INSTRUÇÕES DO EXERCÍCIO
• a. No texto extraído sobre seguro de vida e COVID-19, resuma de forma mais breve o parágrafo que começa com "Sensível aos efeitos da pandemia", preservando os fatos principais.
• b. Segundo o texto extraído sobre seguro de vida e COVID-19, em que data o Senado Federal aprovou o Projeto de Lei nº 2.113/2020?
• c. Relacione todos os artigos do Código Civil (CC) citados no texto extraído sobre seguro de vida e COVID-19.

TEXTO EXTRAÍDO
··········

A negativa de pagamento de seguro decorrente de morte por COVID-19. Direito ou abuso?
Por Eduardo Henrique Sabbag Hampel, advogado nas áreas de direito civil, imobiliário, empresarial e contratual
Um dos efeitos mais nocivos da pandemia da COVID-19 é a morte de milhões de cidadãos no Brasil e no mundo. Uma boa parcela dessa população possuía apólices de seguro de vida com o objetivo de proteger seus entes queridos nesse momento tão complexo e doloroso. Ocorre que algumas seguradoras estão negando o pagamento do capital segurado sob a alegação de que a pandemia é causa excludente de responsabilidade. Mas essa interpretação das seguradoras está correta? Ao que nos parece, não, conforme demonstraremos nos próximos parágrafos.
As seguradoras, embasadas pela SUSEP, comumente, estabelecem em suas cláusulas e condições gerais a exclusão de cobertura por riscos decorrentes de epidemias e pandemias.
A exclusão desses riscos, no entanto, pode ser considerada ilegítima e prejudicial aos segurados/consumidores, pois, além de violar o princípio da boa-fé objetiva, descumpre a o disposto no artigo 757 do CC, que, em linhas gerais, determina que a segurador se obriga a pagar o capital contratado.
Sensível aos efeitos da pandemia e dessa exclusão de responsabilidade, o Senado Federal, por meio do Projeto de Lei nº 2.113/2020, da Senadora Mara Gabrilli (PSDB-SP) aprovou, em 20/05/2020, a inclusão das mortes decorrentes da pandemia de coronavírus na cobertura dos seguros de vida ou invalidez permanente. Esse projeto, que atualmente está em trâmite perante a Câmara dos Deputados, acrescenta o artigo 6º-E na Lei 13.979, de 2020, e determina que o seguro, inclusive os celebrados anteriormente à lei, não poderá conter restrição de cobertura a qualquer doença ou lesão decorrente de emergência de saúde pública.
Entretanto, independente da aprovação da referida Lei, ainda assim as seguradoras não podem se negar ao pagamento do seguro por morte decorrente de COVID-19, eis que referida negativa ofende os princípios da boa-fé (art. 422 e 765 do CC) e as disposições do Código de Defesa do Consumidor (arts. 6º, III, 30, 47, 51, I, §, 1º, 54, § 4).

··········

LISTAGEM DE DADOS
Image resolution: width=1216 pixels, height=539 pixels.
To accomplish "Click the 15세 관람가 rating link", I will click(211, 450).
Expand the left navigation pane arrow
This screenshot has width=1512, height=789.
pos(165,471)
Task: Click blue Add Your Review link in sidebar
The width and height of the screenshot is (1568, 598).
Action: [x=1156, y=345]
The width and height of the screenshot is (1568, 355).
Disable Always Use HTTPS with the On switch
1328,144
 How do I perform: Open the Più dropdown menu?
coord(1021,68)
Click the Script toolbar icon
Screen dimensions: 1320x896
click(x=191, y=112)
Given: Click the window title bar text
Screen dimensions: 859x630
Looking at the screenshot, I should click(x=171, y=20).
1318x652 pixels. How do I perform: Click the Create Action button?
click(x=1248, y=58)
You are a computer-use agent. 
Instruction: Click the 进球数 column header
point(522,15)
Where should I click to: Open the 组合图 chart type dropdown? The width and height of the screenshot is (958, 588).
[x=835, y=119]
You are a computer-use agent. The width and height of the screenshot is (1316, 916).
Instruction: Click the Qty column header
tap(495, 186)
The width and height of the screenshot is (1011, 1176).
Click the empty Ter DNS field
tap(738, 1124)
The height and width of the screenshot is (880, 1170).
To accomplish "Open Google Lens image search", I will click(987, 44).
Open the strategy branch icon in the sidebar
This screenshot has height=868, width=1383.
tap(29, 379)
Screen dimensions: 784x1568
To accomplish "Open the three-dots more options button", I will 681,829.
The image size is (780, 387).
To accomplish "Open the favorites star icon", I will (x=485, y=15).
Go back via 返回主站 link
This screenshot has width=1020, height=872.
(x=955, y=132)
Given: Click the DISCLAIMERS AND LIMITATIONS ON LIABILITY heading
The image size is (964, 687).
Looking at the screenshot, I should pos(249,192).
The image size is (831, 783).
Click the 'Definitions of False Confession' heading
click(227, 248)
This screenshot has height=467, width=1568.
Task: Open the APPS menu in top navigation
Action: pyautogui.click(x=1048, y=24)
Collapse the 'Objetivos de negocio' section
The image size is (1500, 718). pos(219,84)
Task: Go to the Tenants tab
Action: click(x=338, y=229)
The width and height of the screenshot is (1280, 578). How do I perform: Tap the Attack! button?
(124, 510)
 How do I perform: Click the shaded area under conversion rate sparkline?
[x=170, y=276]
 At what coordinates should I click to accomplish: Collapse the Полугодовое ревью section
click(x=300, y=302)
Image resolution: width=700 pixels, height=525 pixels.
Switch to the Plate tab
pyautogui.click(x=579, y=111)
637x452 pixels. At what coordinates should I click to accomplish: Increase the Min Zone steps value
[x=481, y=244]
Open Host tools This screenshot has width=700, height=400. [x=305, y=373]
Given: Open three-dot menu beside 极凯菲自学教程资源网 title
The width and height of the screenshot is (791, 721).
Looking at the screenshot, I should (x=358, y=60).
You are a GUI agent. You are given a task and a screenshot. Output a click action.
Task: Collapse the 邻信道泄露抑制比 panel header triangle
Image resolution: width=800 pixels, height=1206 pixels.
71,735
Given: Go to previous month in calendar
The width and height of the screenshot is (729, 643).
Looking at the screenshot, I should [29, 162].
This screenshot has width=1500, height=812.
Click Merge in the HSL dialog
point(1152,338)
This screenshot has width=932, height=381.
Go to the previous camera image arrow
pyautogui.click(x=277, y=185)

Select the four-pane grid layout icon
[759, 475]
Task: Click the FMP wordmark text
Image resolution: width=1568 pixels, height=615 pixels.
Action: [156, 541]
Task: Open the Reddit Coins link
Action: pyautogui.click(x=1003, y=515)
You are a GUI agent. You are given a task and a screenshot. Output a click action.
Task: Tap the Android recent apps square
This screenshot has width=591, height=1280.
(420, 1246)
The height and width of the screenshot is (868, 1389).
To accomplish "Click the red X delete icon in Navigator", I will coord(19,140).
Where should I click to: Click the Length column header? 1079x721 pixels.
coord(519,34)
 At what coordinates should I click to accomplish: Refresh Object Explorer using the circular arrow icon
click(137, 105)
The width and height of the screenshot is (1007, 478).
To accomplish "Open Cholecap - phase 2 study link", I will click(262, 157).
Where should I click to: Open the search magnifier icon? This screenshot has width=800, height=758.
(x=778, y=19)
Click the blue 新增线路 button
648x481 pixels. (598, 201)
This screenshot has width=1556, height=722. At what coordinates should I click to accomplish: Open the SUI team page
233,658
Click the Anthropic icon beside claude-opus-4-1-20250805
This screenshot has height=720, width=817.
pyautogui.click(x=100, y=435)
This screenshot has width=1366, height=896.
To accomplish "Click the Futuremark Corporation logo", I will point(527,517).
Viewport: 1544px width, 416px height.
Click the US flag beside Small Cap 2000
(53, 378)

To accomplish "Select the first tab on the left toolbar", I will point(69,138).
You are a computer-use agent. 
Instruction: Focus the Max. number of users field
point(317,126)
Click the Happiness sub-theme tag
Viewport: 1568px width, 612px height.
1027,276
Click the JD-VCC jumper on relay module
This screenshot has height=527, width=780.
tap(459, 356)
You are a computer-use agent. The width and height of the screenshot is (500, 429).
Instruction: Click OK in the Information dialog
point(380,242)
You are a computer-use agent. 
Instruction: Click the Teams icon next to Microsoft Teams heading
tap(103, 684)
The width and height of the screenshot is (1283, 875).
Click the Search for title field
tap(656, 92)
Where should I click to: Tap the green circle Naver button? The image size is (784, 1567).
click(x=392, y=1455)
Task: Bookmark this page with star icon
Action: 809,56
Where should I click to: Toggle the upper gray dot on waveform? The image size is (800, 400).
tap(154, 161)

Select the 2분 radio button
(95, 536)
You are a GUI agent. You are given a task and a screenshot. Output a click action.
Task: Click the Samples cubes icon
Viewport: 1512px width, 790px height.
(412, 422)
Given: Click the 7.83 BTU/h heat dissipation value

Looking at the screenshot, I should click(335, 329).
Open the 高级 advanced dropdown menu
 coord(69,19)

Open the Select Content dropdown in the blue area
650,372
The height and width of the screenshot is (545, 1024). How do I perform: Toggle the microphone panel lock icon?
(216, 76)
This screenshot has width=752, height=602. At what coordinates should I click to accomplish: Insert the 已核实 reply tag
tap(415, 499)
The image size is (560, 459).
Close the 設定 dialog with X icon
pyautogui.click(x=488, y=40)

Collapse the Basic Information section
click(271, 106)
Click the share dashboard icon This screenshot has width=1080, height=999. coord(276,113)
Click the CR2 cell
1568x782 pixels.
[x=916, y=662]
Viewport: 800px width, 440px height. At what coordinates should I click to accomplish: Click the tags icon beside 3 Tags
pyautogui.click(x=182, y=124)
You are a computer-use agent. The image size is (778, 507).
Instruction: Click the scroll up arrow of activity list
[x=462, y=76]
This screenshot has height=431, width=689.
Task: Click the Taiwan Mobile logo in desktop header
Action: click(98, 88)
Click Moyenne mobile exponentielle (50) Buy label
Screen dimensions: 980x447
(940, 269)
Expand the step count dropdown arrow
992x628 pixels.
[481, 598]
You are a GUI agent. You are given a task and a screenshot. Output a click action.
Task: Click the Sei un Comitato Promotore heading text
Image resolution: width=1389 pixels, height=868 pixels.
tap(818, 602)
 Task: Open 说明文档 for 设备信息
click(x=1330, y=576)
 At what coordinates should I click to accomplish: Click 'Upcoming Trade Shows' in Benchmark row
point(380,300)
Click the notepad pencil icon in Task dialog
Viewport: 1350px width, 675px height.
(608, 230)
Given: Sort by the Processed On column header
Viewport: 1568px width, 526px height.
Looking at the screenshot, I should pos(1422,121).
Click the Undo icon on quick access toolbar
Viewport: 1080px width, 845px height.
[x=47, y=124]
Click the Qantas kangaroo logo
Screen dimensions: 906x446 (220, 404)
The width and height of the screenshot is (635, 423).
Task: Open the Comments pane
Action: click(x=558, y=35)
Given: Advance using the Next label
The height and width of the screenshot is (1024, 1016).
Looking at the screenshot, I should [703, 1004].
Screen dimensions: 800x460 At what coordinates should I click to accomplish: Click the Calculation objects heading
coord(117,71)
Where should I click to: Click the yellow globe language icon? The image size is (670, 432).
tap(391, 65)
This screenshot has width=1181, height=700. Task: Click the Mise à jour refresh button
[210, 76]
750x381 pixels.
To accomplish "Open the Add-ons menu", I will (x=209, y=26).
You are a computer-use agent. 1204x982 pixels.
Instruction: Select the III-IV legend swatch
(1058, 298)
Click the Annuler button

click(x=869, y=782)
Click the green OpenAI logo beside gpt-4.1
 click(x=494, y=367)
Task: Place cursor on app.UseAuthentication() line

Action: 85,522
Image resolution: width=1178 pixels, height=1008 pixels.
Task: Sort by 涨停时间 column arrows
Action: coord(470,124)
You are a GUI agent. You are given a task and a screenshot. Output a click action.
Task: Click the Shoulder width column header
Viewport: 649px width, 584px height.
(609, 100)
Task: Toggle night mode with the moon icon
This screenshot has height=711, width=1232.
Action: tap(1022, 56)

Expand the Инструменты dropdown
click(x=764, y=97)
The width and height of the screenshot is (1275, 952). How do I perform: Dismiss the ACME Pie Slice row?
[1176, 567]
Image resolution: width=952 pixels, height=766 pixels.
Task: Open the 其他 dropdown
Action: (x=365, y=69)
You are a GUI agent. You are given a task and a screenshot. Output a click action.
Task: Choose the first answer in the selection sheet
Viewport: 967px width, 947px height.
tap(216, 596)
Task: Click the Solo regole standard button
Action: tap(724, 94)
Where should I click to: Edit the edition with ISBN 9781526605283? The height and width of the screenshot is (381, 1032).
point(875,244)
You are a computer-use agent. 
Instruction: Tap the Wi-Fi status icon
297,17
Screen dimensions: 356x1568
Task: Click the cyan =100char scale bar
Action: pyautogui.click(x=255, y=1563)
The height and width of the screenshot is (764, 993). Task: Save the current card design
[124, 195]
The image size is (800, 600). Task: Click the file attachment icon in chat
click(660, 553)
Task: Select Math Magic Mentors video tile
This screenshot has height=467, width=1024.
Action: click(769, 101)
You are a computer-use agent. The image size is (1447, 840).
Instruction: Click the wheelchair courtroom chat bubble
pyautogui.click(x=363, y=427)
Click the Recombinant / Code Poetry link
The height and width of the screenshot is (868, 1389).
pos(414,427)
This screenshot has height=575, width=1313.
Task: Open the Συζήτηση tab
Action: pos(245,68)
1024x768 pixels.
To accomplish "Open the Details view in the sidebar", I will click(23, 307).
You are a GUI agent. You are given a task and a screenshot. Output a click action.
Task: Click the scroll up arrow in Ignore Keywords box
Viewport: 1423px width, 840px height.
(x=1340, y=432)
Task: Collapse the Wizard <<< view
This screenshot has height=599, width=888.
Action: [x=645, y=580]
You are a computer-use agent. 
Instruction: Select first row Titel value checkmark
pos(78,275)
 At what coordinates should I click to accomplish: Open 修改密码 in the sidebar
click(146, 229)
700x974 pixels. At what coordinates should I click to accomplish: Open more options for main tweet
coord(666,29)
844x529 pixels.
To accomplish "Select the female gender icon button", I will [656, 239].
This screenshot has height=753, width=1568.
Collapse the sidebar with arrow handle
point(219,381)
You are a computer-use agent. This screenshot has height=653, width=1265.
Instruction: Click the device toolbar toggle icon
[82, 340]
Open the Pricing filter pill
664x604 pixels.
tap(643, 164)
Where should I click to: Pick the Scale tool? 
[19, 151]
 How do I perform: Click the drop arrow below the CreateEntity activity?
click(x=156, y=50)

··········

PROBLEMAS RESOLVIDOS
• a. Em 20/05/2020, o Senado Federal aprovou o Projeto de Lei nº 2.113/2020, da Senadora Mara Gabrilli (PSDB-SP). O projeto inclui as mortes causadas pela pandemia de coronavírus na cobertura dos seguros de vida ou invalidez permanente. Ainda em trâmite na Câmara dos Deputados, ele acrescenta o artigo 6º-E à Lei 13.979/2020. Também proíbe que qualquer seguro restrinja a cobertura de doença ou lesão decorrente de emergência de saúde pública, inclusive os celebrados antes da lei.

• b. Em 20/05/2020.

• c.
- Artigo 757
- Artigo 422
- Artigo 765